(Beginning of Given data)

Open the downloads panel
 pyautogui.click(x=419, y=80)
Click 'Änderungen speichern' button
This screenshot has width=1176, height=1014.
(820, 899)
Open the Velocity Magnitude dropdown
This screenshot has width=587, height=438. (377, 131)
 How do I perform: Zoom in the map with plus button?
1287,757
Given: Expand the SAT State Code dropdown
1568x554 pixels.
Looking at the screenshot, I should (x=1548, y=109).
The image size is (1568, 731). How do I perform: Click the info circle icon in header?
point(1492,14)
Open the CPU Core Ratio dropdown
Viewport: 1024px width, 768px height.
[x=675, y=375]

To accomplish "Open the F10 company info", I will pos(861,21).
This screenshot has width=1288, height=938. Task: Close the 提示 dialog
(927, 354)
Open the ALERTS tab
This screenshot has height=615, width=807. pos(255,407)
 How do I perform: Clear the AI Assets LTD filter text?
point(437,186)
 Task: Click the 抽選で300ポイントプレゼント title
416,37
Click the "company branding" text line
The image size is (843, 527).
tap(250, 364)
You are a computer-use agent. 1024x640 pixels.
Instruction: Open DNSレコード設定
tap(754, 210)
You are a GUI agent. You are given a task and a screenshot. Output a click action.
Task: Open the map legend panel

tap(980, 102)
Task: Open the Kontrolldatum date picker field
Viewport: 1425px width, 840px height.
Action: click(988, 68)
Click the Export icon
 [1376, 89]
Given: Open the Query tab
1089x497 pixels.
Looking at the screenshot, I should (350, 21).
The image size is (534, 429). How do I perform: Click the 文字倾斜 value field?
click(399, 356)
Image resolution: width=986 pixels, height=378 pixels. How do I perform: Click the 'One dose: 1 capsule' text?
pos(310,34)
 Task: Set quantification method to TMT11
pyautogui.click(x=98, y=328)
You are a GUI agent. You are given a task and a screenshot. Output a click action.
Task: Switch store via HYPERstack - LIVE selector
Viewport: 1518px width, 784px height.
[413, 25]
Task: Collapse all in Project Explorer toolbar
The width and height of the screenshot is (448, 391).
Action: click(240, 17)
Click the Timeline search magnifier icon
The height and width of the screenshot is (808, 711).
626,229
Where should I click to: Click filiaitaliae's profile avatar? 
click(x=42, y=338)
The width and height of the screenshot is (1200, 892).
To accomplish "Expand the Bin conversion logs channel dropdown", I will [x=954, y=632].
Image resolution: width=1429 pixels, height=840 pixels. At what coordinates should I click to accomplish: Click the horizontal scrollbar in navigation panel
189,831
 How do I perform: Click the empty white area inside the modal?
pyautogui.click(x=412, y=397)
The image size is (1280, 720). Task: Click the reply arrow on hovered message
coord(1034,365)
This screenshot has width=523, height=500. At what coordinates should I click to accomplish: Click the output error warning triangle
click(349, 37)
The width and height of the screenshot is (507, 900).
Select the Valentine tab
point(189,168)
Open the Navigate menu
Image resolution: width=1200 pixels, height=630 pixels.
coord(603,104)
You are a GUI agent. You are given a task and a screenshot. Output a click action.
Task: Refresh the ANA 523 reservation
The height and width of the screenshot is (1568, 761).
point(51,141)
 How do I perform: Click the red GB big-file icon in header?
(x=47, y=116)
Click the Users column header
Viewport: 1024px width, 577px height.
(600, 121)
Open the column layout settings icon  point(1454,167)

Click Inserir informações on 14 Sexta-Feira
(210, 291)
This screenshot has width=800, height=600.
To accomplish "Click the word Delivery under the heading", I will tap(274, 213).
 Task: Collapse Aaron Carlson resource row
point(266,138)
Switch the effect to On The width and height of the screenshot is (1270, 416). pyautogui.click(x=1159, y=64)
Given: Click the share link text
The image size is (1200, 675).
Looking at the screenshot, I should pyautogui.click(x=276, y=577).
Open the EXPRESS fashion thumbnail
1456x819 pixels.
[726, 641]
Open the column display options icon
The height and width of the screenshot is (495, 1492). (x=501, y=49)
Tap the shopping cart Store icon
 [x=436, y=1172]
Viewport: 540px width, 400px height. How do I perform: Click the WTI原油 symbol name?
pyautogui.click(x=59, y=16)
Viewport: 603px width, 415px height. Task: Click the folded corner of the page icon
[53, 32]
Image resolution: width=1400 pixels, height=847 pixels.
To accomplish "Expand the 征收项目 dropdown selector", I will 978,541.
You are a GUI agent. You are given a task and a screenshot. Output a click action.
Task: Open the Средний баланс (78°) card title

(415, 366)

(End of Given data)

Required action: All records should be returned verbatim, none left out.

Completed exercise:
Open the downloads panel
 pyautogui.click(x=419, y=80)
Click 'Änderungen speichern' button
This screenshot has width=1176, height=1014.
(820, 899)
Open the Velocity Magnitude dropdown
This screenshot has width=587, height=438. (377, 131)
 How do I perform: Zoom in the map with plus button?
1287,757
Given: Expand the SAT State Code dropdown
1568x554 pixels.
Looking at the screenshot, I should (x=1548, y=109).
The image size is (1568, 731). How do I perform: Click the info circle icon in header?
point(1492,14)
Open the CPU Core Ratio dropdown
Viewport: 1024px width, 768px height.
[x=675, y=375]

To accomplish "Open the F10 company info", I will pos(861,21).
This screenshot has width=1288, height=938. Task: Close the 提示 dialog
(927, 354)
Open the ALERTS tab
This screenshot has height=615, width=807. pos(255,407)
 How do I perform: Clear the AI Assets LTD filter text?
point(437,186)
 Task: Click the 抽選で300ポイントプレゼント title
416,37
Click the "company branding" text line
The image size is (843, 527).
tap(250, 364)
You are a computer-use agent. 1024x640 pixels.
Instruction: Open DNSレコード設定
tap(754, 210)
You are a GUI agent. You are given a task and a screenshot. Output a click action.
Task: Open the map legend panel

tap(980, 102)
Task: Open the Kontrolldatum date picker field
Viewport: 1425px width, 840px height.
Action: click(988, 68)
Click the Export icon
 [1376, 89]
Given: Open the Query tab
1089x497 pixels.
Looking at the screenshot, I should (350, 21).
The image size is (534, 429). How do I perform: Click the 文字倾斜 value field?
click(399, 356)
Image resolution: width=986 pixels, height=378 pixels. How do I perform: Click the 'One dose: 1 capsule' text?
pos(310,34)
 Task: Set quantification method to TMT11
pyautogui.click(x=98, y=328)
You are a GUI agent. You are given a task and a screenshot. Output a click action.
Task: Switch store via HYPERstack - LIVE selector
Viewport: 1518px width, 784px height.
[413, 25]
Task: Collapse all in Project Explorer toolbar
The width and height of the screenshot is (448, 391).
Action: click(240, 17)
Click the Timeline search magnifier icon
The height and width of the screenshot is (808, 711).
626,229
Where should I click to: Click filiaitaliae's profile avatar? 
click(x=42, y=338)
The width and height of the screenshot is (1200, 892).
To accomplish "Expand the Bin conversion logs channel dropdown", I will [x=954, y=632].
Image resolution: width=1429 pixels, height=840 pixels. At what coordinates should I click to accomplish: Click the horizontal scrollbar in navigation panel
189,831
 How do I perform: Click the empty white area inside the modal?
pyautogui.click(x=412, y=397)
The image size is (1280, 720). Task: Click the reply arrow on hovered message
coord(1034,365)
This screenshot has width=523, height=500. At what coordinates should I click to accomplish: Click the output error warning triangle
click(349, 37)
The width and height of the screenshot is (507, 900).
Select the Valentine tab
point(189,168)
Open the Navigate menu
Image resolution: width=1200 pixels, height=630 pixels.
coord(603,104)
You are a GUI agent. You are given a task and a screenshot. Output a click action.
Task: Refresh the ANA 523 reservation
The height and width of the screenshot is (1568, 761).
point(51,141)
 How do I perform: Click the red GB big-file icon in header?
(x=47, y=116)
Click the Users column header
Viewport: 1024px width, 577px height.
(600, 121)
Open the column layout settings icon  point(1454,167)

Click Inserir informações on 14 Sexta-Feira
(210, 291)
This screenshot has width=800, height=600.
To accomplish "Click the word Delivery under the heading", I will tap(274, 213).
 Task: Collapse Aaron Carlson resource row
point(266,138)
Switch the effect to On The width and height of the screenshot is (1270, 416). pyautogui.click(x=1159, y=64)
Given: Click the share link text
The image size is (1200, 675).
Looking at the screenshot, I should pyautogui.click(x=276, y=577).
Open the EXPRESS fashion thumbnail
1456x819 pixels.
[726, 641]
Open the column display options icon
The height and width of the screenshot is (495, 1492). (x=501, y=49)
Tap the shopping cart Store icon
 [x=436, y=1172]
Viewport: 540px width, 400px height. How do I perform: Click the WTI原油 symbol name?
pyautogui.click(x=59, y=16)
Viewport: 603px width, 415px height. Task: Click the folded corner of the page icon
[53, 32]
Image resolution: width=1400 pixels, height=847 pixels.
To accomplish "Expand the 征收项目 dropdown selector", I will 978,541.
You are a GUI agent. You are given a task and a screenshot. Output a click action.
Task: Open the Средний баланс (78°) card title

(415, 366)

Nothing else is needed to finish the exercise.